Key Legal Propositions
- The High Court, in its revisional jurisdiction, ought not to interfere with findings of fact by subordinate courts unless there is perversity or a clear legal error, particularly when its conclusion is based on unreliable evidence.
- A husband's communication to his wife containing a clear threat of divorce and attempting to coerce her return under duress constitutes a "sufficient reason" for the wife to refuse to live with her husband, thereby entitling her to maintenance under Section 125 of the Code of Criminal Procedure, 1973.
- A letter from a husband demanding the wife's return under threat of divorce is inherently discourteous and amounts to an attempt to obtain consent under duress, justifying the wife's refusal to cohabit.
Judgment Summary
Background
The appellant wife, Mst.
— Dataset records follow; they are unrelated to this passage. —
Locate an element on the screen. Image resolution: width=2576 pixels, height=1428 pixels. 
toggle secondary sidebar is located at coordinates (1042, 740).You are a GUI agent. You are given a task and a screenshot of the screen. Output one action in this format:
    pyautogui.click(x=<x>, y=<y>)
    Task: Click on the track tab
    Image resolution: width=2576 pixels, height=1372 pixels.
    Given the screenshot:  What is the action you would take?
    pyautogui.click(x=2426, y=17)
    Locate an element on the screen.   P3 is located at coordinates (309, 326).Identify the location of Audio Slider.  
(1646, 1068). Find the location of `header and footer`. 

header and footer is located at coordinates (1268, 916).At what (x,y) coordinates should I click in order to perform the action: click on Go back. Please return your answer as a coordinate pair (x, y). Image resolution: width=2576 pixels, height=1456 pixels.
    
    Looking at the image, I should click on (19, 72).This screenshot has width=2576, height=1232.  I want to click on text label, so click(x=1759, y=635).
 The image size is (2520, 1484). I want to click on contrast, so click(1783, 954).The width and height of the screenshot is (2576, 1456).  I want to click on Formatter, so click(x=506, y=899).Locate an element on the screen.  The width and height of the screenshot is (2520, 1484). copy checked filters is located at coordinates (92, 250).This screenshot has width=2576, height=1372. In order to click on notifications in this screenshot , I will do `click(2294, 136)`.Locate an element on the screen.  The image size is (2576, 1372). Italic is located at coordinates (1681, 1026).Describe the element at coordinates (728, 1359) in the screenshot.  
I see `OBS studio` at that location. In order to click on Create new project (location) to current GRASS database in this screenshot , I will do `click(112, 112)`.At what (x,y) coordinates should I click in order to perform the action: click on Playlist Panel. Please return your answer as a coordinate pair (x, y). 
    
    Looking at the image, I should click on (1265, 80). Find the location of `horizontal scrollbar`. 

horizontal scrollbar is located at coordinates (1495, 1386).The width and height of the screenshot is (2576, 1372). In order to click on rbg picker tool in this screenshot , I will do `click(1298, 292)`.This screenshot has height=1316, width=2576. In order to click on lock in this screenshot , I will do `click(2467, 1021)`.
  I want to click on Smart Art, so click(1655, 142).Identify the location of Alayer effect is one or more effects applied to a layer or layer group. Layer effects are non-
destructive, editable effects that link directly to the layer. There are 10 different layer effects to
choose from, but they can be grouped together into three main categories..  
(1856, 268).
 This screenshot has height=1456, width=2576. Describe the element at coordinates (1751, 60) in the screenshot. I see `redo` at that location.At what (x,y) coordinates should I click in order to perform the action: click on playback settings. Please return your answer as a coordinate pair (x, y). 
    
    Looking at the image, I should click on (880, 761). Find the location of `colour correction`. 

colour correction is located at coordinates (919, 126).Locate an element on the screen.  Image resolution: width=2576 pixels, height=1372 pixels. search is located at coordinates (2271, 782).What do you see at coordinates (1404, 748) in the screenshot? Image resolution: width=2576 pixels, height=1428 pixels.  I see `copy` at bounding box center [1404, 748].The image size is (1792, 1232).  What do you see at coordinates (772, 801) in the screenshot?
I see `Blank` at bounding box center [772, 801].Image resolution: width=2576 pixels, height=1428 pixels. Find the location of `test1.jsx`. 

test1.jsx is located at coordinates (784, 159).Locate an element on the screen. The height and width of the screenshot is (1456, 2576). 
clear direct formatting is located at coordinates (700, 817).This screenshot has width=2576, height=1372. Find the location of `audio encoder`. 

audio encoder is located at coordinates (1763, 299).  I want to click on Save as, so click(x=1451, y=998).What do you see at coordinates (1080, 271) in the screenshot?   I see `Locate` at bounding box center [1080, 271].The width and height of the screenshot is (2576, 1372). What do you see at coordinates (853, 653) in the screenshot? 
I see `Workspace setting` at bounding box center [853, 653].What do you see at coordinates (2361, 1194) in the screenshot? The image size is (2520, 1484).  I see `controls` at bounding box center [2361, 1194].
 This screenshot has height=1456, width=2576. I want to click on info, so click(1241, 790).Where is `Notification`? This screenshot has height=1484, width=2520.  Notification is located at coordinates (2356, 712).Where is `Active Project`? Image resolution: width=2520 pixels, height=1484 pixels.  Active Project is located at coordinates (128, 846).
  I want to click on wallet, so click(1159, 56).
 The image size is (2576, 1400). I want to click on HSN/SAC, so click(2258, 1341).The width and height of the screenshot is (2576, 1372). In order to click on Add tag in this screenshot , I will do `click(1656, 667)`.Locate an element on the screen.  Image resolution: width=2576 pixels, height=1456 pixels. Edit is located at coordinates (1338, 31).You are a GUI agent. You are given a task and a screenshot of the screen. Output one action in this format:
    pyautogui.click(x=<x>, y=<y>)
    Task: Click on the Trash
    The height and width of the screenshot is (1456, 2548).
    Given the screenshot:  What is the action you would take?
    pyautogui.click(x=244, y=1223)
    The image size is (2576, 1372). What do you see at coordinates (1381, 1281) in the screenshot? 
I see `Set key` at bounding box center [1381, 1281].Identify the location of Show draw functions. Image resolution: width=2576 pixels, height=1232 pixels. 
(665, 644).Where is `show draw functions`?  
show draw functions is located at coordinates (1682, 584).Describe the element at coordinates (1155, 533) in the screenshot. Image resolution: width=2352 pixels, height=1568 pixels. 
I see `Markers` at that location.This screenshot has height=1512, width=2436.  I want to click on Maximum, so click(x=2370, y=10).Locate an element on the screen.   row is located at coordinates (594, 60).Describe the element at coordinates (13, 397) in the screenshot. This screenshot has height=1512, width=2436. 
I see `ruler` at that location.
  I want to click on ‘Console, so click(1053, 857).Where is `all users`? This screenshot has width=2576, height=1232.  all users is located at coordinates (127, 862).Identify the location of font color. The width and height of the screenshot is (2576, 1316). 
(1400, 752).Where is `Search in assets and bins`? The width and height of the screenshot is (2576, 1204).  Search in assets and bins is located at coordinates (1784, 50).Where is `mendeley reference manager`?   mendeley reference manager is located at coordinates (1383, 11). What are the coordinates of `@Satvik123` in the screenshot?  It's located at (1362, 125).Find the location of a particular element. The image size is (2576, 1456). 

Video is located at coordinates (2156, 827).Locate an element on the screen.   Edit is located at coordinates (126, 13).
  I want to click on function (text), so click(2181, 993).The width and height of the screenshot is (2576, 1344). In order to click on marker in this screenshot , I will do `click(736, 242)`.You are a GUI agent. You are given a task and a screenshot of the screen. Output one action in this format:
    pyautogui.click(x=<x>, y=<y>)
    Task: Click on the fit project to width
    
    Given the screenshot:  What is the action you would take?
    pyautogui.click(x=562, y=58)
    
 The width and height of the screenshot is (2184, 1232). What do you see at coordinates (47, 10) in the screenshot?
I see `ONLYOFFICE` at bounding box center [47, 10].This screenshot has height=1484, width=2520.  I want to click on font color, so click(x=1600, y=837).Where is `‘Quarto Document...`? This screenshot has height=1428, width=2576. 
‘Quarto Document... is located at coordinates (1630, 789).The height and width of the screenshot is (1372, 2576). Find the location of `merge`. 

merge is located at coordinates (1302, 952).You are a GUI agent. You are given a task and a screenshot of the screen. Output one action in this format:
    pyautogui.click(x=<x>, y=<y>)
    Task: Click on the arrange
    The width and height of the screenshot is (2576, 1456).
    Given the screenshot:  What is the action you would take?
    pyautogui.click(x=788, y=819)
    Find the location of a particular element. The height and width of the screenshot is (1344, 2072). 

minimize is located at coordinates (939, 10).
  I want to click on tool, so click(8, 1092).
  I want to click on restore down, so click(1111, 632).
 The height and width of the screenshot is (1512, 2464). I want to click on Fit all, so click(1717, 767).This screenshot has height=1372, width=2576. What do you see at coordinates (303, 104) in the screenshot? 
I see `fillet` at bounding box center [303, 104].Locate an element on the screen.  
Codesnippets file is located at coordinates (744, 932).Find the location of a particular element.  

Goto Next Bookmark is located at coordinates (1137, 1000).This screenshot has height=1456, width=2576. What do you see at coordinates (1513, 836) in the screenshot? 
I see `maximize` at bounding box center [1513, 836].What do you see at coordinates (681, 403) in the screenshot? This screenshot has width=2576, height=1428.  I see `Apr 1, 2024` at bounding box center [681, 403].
Khatoon, applied for maintenance under Section 125 of the Code of Criminal Procedure, 1973, before the District Magistrate, who refused the application, holding that the wife refused to live with the husband without sufficient reason. In revision, the Sessions Judge reversed this order, finding sufficient justification for the wife's refusal to cohabit based on a letter dated 18th December, 1975, from the husband. This letter threatened divorce if the wife did not return, which the Sessions Judge considered an unreasonable threat constituting sufficient reason. The Allahabad High Court, in further revision, set aside the maintenance order granted to the wife while maintaining it for her two sons, concluding that the wife had subsequently lived with the husband and returned without reason. The present appeal by special leave challenges the High Court's judgment.